Center for Vision Technologies Group at SRI International, Princeton, NJ 08540 USA.
IEEE Internet Things J. 2022 Jul 15;9(14):12848-12860. doi: 10.1109/jiot.2021.3139038. Epub 2021 Dec 29.
Deep neural networks are parametrized by several thousands or millions of parameters, and have shown tremendous success in many classification problems. However, the large number of parameters makes it difficult to integrate these models into edge devices such as smartphones and wearable devices. To address this problem, knowledge distillation (KD) has been widely employed, that uses a pre-trained high capacity network to train a much smaller network, suitable for edge devices. In this paper, for the first time, we study the applicability and challenges of using KD for time-series data for wearable devices. Successful application of KD requires specific choices of data augmentation methods during training. However, it is not yet known if there exists a coherent strategy for choosing an augmentation approach during KD. In this paper, we report the results of a detailed study that compares and contrasts various common choices and some hybrid data augmentation strategies in KD based human activity analysis. Research in this area is often limited as there are not many comprehensive databases available in the public domain from wearable devices. Our study considers databases from small scale publicly available to one derived from a large scale interventional study into human activity and sedentary behavior. We find that the choice of data augmentation techniques during KD have a variable level of impact on end performance, and find that the optimal network choice as well as data augmentation strategies are specific to a dataset at hand. However, we also conclude with a general set of recommendations that can provide a strong baseline performance across databases.

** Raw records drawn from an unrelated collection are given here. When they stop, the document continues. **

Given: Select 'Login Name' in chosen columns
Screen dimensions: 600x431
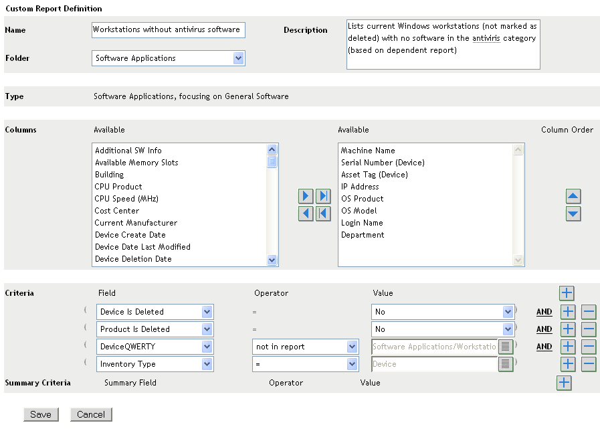Looking at the screenshot, I should (362, 223).
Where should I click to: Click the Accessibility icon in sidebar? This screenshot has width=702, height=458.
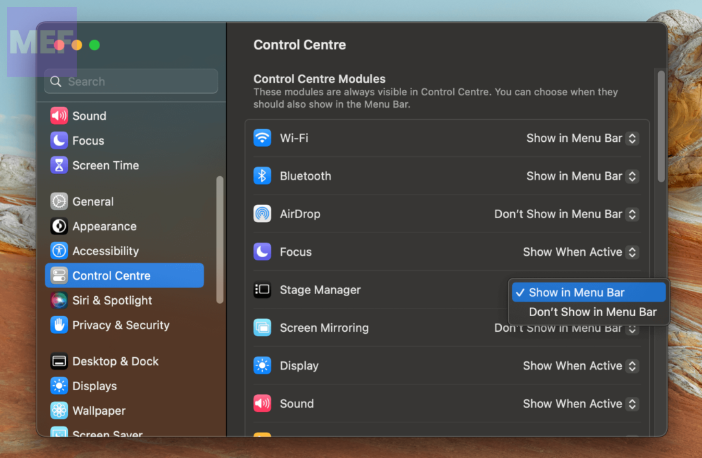59,251
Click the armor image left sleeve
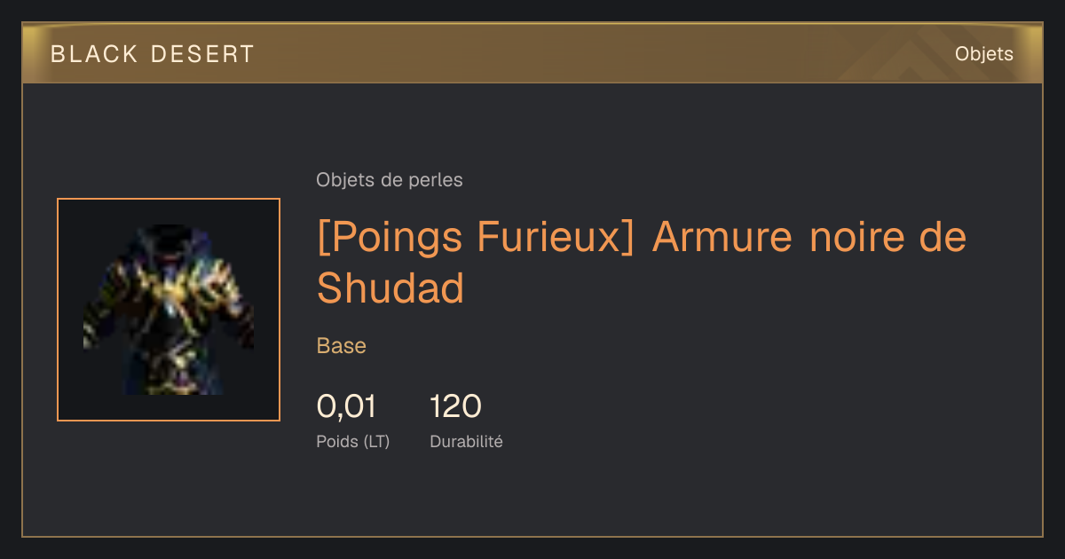Viewport: 1065px width, 559px height. [102, 315]
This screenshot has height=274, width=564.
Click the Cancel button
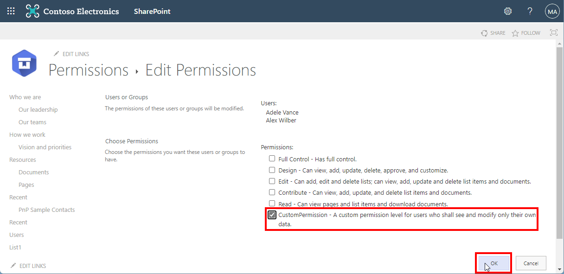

深度神经网络由数千或数百万个参数进行参数化,并且在许多分类问题中都取得了巨大成功。然而,大量的参数使得将这些模型集成到诸如智能手机和可穿戴设备等边缘设备中变得困难。为了解决这个问题,知识蒸馏(KD)已被广泛应用,它使用一个预训练的高容量网络来训练一个小得多的网络,该网络适用于边缘设备。在本文中,我们首次研究了将知识蒸馏用于可穿戴设备的时间序列数据的适用性和挑战。知识蒸馏的成功应用需要在训练期间对数据增强方法进行特定选择。然而,目前尚不清楚在知识蒸馏过程中是否存在一种连贯的策略来选择增强方法。在本文中,我们报告了一项详细研究的结果,该研究比较并对比了基于知识蒸馏的人类活动分析中的各种常见选择和一些混合数据增强策略。该领域的研究往往受到限制,因为在公共领域中可用于可穿戴设备的综合数据库并不多。我们的研究考虑了从小规模公开可用的数据库到源自大规模人类活动和久坐行为干预研究的数据库。我们发现,在知识蒸馏过程中数据增强技术的选择对最终性能有不同程度的影响,并且发现最佳网络选择以及数据增强策略因手头的数据集而异。然而,我们也给出了一组通用建议,这些建议可以在各个数据库中提供强大的基线性能。